If, as a result of any restatement of or other adjustment to the financial statements of Borrowers or for any other reason, the Lender reasonably determines that (a) the Excess Availability as calculated by Borrowers as of any applicable date was inaccurate and (b) a proper calculation of the Excess Availability would have resulted in different pricing for any period, then (i) if the proper calculation of Excess Availability would have resulted in higher pricing for such period, Borrowers shall automatically and retroactively be obligated to pay to Lender promptly on demand by Lender, an amount equal to the excess of the amount of interest and fees that should have been paid for such period over the amount of interest and fees actually paid for such period (provided, that Lender makes any such demand for payment within forty-five (45) days of the payment in full of the Obligations (other than Hedging Obligations and unasserted contingent obligations)); and (ii) if the proper calculation of Excess Availability would have resulted in lower pricing for such period, Lender shall have no obligation to repay any interest or fees to Borrowers; provided that if, as a result of any restatement or other event a proper calculation of Excess Availability would have resulted in higher pricing for one or more periods and lower pricing for one or more other periods (due to the shifting of income or expenses from one period to another period or any similar reason), then the amount payable by Borrowers pursuant to clause (i) above shall be based upon the excess, if any, of the amount of interest and fees that should have been paid for all applicable periods over the amount of interest and fees paid for all such periods. Notwithstanding the foregoing, the Applicable Margin shall be automatically set at Level IV during all Excluded FCCR Periods, effective as of the commencement of each such Excluded FCCR Period, for the duration of each such Excluded FCCR Period; provided, that after the expiration of any such Excluded FCCR Period, the Applicable Margin shall be adjusted in accordance with the provisions set forth above.”

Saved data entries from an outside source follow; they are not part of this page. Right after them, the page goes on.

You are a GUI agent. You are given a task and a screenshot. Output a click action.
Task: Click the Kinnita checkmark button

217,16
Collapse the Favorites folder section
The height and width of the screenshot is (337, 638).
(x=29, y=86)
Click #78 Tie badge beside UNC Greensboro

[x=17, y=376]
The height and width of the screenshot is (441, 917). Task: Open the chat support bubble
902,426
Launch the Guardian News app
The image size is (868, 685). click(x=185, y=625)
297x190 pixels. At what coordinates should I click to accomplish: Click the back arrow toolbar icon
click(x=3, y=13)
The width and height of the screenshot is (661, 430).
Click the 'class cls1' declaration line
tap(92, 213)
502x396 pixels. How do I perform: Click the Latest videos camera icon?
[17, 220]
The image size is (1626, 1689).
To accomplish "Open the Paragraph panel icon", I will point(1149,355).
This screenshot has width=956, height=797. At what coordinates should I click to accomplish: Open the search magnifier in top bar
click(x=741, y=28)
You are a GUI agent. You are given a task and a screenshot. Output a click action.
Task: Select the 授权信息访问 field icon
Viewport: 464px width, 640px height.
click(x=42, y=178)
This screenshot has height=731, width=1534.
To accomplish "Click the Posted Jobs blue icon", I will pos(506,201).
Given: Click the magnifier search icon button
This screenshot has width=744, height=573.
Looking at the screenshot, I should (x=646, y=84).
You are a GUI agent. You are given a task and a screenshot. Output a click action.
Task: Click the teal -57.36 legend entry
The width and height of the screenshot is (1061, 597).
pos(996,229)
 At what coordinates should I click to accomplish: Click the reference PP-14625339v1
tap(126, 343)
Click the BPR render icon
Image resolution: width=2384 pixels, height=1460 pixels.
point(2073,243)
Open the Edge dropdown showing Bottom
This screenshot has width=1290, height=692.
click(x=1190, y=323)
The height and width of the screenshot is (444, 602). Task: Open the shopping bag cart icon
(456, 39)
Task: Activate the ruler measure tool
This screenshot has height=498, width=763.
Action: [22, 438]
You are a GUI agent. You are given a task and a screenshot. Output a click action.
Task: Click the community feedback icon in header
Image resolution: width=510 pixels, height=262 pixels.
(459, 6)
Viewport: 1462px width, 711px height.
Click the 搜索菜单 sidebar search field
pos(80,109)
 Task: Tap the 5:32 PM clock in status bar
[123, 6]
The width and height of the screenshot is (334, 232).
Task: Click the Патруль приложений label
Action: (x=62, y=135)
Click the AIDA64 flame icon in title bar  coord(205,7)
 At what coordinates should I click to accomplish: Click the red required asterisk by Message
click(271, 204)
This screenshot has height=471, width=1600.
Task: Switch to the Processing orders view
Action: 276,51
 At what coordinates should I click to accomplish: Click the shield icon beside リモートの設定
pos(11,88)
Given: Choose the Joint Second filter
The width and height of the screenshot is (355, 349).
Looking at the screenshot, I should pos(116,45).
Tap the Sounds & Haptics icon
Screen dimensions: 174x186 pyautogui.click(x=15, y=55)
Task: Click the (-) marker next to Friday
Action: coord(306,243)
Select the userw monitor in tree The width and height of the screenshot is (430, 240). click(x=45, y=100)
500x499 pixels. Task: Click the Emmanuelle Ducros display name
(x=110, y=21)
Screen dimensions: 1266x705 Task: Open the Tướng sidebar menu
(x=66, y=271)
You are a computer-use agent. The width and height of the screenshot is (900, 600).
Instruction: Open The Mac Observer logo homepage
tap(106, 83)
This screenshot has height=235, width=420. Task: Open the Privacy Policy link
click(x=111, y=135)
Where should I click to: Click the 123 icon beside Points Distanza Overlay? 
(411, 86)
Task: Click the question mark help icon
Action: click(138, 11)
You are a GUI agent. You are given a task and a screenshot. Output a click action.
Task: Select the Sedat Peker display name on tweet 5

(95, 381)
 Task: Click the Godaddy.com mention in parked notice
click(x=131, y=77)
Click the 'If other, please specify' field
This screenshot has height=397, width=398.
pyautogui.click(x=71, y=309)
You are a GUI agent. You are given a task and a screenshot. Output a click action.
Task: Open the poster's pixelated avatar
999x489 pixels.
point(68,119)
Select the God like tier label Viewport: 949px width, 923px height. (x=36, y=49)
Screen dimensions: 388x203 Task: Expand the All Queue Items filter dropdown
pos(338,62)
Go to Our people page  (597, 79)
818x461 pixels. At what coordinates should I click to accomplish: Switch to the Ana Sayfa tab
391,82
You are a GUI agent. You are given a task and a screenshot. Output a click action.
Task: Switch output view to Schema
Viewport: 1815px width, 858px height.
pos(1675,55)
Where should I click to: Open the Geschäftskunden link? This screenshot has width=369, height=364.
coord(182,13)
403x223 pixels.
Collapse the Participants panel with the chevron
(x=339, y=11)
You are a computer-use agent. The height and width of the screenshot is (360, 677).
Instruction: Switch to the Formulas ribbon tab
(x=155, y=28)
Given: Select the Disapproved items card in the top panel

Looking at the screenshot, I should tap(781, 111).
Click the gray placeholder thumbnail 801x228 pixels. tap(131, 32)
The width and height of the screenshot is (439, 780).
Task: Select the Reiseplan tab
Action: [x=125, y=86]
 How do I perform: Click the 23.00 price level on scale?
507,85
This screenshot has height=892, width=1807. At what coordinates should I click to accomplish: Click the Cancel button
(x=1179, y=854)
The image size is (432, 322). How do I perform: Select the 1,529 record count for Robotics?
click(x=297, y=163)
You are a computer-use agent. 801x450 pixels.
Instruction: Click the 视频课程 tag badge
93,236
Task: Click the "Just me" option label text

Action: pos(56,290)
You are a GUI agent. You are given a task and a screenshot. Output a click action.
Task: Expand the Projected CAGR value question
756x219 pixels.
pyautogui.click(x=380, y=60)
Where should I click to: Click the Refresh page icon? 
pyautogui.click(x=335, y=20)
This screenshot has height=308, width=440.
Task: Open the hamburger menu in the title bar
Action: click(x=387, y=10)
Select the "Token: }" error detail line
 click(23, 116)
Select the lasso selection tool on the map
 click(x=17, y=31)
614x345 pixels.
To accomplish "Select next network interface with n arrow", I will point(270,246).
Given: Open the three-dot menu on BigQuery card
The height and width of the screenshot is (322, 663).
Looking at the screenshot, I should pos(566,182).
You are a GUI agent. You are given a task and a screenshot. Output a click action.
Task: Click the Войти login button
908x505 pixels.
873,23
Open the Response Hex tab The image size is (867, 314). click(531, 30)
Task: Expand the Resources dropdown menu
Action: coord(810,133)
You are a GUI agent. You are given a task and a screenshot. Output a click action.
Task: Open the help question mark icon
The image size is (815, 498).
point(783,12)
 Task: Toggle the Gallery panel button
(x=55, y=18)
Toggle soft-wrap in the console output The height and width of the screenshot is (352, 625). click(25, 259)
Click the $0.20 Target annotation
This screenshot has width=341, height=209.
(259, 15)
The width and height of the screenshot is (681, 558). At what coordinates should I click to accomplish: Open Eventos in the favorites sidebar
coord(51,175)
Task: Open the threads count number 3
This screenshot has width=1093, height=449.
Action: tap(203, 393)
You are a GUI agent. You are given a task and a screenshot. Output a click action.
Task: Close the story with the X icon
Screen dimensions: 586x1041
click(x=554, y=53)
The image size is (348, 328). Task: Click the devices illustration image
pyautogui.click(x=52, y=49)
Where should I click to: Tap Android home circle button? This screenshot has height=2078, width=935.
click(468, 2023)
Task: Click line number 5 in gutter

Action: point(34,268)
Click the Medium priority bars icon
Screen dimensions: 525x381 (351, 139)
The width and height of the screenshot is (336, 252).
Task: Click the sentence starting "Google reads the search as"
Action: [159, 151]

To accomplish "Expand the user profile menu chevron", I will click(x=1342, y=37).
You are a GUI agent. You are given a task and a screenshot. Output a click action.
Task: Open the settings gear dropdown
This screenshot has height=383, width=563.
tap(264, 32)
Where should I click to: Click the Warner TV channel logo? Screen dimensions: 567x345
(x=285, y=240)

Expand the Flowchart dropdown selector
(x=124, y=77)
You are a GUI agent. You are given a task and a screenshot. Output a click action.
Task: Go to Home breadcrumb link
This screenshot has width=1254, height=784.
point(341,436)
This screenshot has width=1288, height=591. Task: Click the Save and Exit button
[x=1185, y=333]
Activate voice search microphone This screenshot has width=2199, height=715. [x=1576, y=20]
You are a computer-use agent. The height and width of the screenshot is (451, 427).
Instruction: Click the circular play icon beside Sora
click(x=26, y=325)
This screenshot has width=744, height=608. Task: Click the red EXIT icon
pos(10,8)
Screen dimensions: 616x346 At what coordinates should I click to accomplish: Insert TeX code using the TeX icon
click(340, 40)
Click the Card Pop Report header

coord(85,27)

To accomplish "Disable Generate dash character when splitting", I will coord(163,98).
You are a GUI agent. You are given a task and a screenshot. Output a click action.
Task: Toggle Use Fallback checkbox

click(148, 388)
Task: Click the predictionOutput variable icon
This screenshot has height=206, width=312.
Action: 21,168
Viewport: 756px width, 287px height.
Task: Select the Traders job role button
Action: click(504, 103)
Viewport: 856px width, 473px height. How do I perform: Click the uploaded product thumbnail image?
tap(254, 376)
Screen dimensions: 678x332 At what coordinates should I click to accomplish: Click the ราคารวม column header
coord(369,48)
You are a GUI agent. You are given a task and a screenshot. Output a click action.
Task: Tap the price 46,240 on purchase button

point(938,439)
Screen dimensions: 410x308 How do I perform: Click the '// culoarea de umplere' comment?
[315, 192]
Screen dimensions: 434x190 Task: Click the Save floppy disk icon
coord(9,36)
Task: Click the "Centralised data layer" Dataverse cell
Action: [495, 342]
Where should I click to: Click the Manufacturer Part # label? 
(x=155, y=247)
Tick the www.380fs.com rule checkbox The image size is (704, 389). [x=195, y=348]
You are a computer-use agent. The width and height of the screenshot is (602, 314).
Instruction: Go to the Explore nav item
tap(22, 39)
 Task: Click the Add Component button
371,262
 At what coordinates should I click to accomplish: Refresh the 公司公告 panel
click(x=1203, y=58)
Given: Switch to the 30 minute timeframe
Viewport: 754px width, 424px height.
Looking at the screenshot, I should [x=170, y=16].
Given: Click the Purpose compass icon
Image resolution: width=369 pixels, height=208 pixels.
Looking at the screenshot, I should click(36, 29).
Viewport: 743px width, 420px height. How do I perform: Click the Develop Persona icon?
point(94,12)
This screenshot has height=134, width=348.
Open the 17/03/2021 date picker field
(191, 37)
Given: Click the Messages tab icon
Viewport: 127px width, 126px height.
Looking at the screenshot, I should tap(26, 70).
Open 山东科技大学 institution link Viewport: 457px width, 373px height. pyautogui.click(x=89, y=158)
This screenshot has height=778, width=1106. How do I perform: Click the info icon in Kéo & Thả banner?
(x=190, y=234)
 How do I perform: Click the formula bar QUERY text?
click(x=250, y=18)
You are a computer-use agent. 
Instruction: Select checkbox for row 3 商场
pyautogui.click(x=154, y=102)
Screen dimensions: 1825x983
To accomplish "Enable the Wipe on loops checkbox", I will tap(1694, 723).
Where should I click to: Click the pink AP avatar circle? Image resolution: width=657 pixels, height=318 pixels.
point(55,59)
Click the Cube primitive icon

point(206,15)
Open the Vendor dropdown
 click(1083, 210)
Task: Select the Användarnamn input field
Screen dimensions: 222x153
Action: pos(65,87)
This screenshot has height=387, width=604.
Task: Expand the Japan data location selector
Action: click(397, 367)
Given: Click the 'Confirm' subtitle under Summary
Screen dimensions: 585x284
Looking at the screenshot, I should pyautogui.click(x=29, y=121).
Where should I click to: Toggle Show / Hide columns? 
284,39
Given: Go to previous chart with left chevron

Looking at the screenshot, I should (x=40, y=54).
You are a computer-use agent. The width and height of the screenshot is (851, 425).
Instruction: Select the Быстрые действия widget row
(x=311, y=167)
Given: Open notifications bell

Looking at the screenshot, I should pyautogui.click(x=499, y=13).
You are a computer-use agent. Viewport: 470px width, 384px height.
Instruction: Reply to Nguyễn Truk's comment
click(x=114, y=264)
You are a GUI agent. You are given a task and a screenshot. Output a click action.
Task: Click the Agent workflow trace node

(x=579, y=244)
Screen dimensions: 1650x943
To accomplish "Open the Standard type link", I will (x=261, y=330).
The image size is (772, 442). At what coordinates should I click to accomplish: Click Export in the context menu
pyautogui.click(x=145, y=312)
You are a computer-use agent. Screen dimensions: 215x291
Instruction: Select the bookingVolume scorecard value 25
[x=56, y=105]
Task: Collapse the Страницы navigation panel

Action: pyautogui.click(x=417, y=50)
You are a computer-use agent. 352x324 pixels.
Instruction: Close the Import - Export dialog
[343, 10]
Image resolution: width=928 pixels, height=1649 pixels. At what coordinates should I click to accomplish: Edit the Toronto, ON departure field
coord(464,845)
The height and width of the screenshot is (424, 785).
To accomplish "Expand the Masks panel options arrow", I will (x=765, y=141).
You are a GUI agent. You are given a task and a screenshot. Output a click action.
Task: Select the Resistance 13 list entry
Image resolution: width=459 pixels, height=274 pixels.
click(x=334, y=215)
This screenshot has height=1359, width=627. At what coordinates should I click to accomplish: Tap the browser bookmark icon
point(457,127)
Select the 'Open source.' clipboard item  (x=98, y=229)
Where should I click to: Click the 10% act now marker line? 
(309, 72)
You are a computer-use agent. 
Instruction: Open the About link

EBITDA shall mean, with respect to any period, Holdings and its Subsidiaries’ (other than any Inactive Subsidiaries (subject to the last sentence in the definition thereof)) net income after taxes for such period (excluding any after-tax gains or losses on the Disco Sale and excluding other after-tax extraordinary gains or losses) plus interest expense, income tax expense, depreciation and amortization for such period, plus Management Fees which have been expensed in such period, plus costs, expenses and losses of up to $3,000,000 in the aggregate for all periods related to the Glit/Gemtex Restructuring or any Specified Transaction, plus or minus any other non-cash charges or gains which have been subtracted or added in calculating net income after taxes for such period, all on a consolidated basis. Notwithstanding the foregoing, for purposes of calculating EBITDA for any period ending on or prior to September 30, 2012 for use in the calculation of the ratio of EBITDA to Fixed Charges, EBITDA for such period shall equal the sum of (i) EBITDA for the period commencing on September 1, 2011 and ending on the last day of such measurement period (as determined in accordance with the calculation above based on financial statements delivered to Lender in accordance with the terms of this Agreement), plus (ii) costs, expenses, and losses relating to the settlement of the claim against a former subtenant of Continental at the Hazelwood, Missouri leased location leased by Continental in an amount not to exceed $650,000 in the aggregate for all periods, plus (iii) the sum of the respective amounts of EBITDA as set forth on Annex A attached hereto for each of the full calendar months occurring prior to September 1, 2011 and included in such period.”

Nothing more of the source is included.